### STUDY MATERIAL
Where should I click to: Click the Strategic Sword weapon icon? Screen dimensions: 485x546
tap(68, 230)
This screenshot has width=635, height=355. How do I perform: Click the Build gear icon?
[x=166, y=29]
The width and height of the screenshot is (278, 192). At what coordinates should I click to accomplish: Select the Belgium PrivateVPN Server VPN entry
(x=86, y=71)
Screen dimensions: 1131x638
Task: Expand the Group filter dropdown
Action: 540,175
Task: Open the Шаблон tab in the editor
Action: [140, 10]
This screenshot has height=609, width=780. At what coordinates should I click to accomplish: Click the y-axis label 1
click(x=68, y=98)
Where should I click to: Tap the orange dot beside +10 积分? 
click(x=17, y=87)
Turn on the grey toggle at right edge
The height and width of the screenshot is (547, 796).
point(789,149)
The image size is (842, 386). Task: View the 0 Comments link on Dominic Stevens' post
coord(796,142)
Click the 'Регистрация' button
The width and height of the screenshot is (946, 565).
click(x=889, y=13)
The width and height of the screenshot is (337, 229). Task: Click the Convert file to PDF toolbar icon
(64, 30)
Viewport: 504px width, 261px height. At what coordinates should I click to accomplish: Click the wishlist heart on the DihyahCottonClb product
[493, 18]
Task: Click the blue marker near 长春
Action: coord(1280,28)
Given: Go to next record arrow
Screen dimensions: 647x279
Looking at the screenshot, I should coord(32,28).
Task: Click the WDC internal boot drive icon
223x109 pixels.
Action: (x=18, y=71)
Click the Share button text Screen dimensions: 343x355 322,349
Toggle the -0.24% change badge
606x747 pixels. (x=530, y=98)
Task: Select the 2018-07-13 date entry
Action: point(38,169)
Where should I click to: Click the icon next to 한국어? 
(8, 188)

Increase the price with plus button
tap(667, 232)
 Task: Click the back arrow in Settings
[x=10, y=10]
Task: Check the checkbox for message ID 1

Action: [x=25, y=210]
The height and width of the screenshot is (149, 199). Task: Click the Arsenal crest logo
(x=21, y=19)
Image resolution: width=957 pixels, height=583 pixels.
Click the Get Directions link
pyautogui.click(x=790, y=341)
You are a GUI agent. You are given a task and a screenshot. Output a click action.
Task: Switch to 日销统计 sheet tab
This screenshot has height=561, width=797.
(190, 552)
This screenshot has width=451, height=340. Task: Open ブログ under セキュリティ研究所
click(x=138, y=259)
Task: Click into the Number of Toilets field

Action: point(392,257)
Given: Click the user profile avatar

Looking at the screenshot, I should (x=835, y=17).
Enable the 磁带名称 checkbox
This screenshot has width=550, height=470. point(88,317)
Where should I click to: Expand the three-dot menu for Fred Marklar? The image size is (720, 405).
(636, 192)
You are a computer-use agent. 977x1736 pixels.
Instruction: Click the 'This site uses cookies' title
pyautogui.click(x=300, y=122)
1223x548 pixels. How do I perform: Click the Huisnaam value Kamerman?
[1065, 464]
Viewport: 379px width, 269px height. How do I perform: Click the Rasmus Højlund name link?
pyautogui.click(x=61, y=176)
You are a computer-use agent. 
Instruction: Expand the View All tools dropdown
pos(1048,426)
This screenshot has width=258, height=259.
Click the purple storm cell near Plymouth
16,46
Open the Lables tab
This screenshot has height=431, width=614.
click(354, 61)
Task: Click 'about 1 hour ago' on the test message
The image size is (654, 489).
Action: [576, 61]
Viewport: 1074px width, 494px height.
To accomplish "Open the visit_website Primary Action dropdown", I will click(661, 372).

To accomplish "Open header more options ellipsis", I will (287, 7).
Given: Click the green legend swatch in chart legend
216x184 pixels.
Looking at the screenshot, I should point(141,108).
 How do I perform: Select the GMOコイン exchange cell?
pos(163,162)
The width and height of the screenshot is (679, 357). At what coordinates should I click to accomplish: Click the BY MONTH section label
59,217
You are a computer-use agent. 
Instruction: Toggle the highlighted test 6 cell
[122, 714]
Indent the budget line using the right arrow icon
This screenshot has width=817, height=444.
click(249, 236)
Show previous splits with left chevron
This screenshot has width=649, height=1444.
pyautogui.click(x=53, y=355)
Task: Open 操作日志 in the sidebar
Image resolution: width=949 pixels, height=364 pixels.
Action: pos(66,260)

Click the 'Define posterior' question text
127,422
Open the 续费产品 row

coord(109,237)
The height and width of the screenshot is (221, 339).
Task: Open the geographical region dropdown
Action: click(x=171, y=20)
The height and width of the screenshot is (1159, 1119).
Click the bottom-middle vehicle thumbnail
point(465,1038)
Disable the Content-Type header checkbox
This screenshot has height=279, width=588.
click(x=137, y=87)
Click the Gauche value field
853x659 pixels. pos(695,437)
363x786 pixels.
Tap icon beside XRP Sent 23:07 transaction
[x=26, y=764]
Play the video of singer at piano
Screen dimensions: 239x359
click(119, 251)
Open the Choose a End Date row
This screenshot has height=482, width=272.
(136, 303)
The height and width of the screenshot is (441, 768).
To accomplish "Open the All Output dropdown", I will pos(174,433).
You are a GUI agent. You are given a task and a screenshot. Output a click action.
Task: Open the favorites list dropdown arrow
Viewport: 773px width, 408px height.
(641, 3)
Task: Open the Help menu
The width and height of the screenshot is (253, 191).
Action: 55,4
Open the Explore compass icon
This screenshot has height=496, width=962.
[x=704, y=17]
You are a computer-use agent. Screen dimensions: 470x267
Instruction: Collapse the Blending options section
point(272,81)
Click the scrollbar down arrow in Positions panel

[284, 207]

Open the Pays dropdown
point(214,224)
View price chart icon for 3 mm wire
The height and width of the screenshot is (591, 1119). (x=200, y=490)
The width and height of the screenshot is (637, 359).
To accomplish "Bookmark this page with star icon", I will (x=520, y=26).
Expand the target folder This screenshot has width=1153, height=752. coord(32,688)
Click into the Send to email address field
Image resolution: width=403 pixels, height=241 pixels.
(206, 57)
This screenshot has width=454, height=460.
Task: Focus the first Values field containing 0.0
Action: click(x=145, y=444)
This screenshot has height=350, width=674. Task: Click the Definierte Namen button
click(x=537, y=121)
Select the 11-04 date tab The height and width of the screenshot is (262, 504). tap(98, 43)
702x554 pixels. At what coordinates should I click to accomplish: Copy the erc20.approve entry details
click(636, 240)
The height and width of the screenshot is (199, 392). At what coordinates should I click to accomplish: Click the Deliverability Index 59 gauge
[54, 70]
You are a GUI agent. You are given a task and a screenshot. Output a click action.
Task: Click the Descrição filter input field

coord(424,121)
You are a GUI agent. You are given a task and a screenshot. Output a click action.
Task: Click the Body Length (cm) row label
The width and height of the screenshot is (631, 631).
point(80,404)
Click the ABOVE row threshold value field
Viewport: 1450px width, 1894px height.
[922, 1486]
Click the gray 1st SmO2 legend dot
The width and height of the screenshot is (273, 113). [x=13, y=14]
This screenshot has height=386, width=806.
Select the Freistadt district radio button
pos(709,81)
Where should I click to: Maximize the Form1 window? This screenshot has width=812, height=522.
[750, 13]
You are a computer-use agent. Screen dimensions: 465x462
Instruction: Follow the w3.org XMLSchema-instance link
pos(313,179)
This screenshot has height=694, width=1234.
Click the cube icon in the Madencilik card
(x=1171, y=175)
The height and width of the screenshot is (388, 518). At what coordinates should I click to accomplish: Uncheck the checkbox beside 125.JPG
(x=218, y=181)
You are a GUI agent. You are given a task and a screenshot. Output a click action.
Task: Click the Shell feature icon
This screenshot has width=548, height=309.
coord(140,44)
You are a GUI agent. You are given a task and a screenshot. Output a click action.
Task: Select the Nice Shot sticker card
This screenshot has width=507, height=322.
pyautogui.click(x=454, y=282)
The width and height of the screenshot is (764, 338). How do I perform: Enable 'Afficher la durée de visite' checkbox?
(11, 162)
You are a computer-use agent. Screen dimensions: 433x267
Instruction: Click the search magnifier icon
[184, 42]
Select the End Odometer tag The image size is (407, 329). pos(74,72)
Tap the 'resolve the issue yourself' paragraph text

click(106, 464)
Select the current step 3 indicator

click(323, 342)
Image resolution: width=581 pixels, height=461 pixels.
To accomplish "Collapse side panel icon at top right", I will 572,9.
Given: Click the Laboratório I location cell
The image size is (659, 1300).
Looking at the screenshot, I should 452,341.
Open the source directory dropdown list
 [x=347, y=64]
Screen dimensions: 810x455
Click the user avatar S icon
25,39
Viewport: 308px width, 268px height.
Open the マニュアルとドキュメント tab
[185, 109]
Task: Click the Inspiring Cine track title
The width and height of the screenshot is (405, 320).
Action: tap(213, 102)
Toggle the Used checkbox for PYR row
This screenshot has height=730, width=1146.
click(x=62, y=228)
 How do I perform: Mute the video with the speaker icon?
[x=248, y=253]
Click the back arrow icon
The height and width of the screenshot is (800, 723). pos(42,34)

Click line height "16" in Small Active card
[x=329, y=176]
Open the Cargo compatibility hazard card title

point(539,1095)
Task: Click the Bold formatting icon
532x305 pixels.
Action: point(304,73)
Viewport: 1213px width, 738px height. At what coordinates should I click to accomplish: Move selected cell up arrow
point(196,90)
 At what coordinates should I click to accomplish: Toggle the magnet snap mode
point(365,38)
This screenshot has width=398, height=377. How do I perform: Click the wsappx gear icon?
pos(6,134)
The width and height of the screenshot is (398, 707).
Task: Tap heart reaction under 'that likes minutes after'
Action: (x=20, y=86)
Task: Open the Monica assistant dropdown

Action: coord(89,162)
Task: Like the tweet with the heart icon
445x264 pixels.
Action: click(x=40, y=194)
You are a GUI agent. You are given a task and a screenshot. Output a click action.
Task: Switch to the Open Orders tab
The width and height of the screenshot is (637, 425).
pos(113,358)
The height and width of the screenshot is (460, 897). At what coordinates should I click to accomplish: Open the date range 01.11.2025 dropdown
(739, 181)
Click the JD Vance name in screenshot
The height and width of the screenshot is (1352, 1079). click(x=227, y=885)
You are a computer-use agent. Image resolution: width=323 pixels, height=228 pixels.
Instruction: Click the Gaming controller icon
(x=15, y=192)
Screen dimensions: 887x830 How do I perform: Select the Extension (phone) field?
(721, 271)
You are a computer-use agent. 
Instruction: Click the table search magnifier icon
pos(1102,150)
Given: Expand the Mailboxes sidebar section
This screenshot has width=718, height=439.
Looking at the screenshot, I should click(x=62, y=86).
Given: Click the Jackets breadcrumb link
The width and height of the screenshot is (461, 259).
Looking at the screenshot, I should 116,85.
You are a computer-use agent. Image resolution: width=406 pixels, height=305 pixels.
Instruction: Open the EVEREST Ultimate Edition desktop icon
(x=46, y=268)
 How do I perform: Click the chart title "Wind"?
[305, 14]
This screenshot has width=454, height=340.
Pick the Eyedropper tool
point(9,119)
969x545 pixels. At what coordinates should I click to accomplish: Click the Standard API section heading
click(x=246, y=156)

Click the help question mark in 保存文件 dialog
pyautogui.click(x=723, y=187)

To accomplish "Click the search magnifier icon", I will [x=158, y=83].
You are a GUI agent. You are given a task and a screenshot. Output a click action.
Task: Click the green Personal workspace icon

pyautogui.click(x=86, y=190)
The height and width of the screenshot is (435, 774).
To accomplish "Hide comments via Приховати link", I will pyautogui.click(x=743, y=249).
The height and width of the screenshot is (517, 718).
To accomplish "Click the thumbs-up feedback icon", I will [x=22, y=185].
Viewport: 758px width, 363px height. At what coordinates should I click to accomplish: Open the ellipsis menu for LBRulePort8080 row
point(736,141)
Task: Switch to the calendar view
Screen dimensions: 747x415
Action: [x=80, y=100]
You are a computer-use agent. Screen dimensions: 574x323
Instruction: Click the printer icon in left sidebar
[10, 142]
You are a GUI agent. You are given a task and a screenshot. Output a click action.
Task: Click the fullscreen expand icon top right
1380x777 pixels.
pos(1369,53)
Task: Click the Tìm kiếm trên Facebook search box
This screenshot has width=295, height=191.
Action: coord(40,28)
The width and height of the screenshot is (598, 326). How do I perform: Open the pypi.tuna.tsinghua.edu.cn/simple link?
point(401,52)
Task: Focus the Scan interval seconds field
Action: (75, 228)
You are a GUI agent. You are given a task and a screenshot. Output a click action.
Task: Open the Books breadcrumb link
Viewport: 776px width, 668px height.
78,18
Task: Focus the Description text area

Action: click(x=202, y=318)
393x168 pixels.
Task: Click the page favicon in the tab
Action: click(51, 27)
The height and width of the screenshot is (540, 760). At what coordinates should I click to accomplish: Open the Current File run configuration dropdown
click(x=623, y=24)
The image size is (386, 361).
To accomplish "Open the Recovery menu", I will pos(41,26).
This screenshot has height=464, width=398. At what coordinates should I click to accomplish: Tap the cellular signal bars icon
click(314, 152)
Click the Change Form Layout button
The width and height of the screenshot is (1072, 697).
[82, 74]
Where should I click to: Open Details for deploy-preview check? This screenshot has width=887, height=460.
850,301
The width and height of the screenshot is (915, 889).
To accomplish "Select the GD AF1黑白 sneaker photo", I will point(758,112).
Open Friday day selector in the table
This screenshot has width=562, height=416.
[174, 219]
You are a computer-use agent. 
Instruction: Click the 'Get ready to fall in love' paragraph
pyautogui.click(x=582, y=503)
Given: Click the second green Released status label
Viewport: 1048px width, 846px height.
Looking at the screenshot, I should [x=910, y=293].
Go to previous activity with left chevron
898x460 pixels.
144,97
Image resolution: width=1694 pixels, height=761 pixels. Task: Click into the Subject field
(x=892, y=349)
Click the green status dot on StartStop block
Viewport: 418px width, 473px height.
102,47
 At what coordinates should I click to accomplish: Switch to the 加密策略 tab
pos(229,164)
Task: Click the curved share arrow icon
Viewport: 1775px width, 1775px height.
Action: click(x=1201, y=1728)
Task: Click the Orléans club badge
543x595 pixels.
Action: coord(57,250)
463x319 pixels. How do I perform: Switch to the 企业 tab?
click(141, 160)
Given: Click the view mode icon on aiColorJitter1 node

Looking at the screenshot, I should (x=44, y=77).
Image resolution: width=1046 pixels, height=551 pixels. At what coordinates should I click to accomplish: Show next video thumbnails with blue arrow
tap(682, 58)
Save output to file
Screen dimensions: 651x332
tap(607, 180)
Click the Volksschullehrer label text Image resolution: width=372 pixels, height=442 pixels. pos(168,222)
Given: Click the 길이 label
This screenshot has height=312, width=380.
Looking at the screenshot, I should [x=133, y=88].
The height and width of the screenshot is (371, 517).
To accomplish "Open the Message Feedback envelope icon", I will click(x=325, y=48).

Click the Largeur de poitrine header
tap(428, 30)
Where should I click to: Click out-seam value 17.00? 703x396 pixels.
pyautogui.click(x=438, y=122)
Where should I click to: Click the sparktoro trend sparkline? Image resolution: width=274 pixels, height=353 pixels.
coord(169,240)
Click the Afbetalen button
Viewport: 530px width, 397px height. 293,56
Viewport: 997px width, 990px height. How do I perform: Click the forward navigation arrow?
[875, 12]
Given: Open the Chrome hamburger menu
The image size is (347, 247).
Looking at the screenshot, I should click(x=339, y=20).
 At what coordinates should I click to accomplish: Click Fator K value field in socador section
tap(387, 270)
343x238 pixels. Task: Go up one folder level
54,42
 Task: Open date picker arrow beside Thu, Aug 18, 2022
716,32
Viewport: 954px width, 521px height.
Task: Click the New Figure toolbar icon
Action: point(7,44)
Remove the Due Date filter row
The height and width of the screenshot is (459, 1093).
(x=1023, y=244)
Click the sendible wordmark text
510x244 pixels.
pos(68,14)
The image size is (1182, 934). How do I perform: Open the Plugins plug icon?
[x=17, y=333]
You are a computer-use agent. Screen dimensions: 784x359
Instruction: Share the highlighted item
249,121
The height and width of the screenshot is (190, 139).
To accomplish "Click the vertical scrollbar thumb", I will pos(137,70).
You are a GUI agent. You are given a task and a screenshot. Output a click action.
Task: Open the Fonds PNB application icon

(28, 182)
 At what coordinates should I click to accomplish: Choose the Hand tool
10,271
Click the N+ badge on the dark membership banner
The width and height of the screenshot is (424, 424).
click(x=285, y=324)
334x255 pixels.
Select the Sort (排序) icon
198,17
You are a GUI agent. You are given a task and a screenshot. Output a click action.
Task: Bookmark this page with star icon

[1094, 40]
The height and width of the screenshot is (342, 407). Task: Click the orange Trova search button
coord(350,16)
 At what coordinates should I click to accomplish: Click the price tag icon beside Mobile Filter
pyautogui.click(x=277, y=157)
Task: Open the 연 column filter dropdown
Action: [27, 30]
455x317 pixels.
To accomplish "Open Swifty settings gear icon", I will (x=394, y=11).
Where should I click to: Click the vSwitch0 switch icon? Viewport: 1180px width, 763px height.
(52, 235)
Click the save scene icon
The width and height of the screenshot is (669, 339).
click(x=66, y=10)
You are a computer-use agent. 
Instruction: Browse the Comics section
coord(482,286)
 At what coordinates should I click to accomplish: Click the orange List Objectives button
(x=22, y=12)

### EXERCISE AIM
Could you report every line of the material that contains the string "right"?

### RESPONSE TO THIS TASK
Turn on the grey toggle at right edge
Indent the budget line using the right arrow icon
To accomplish "Collapse side panel icon at top right", I will 572,9.
Task: Click the fullscreen expand icon top right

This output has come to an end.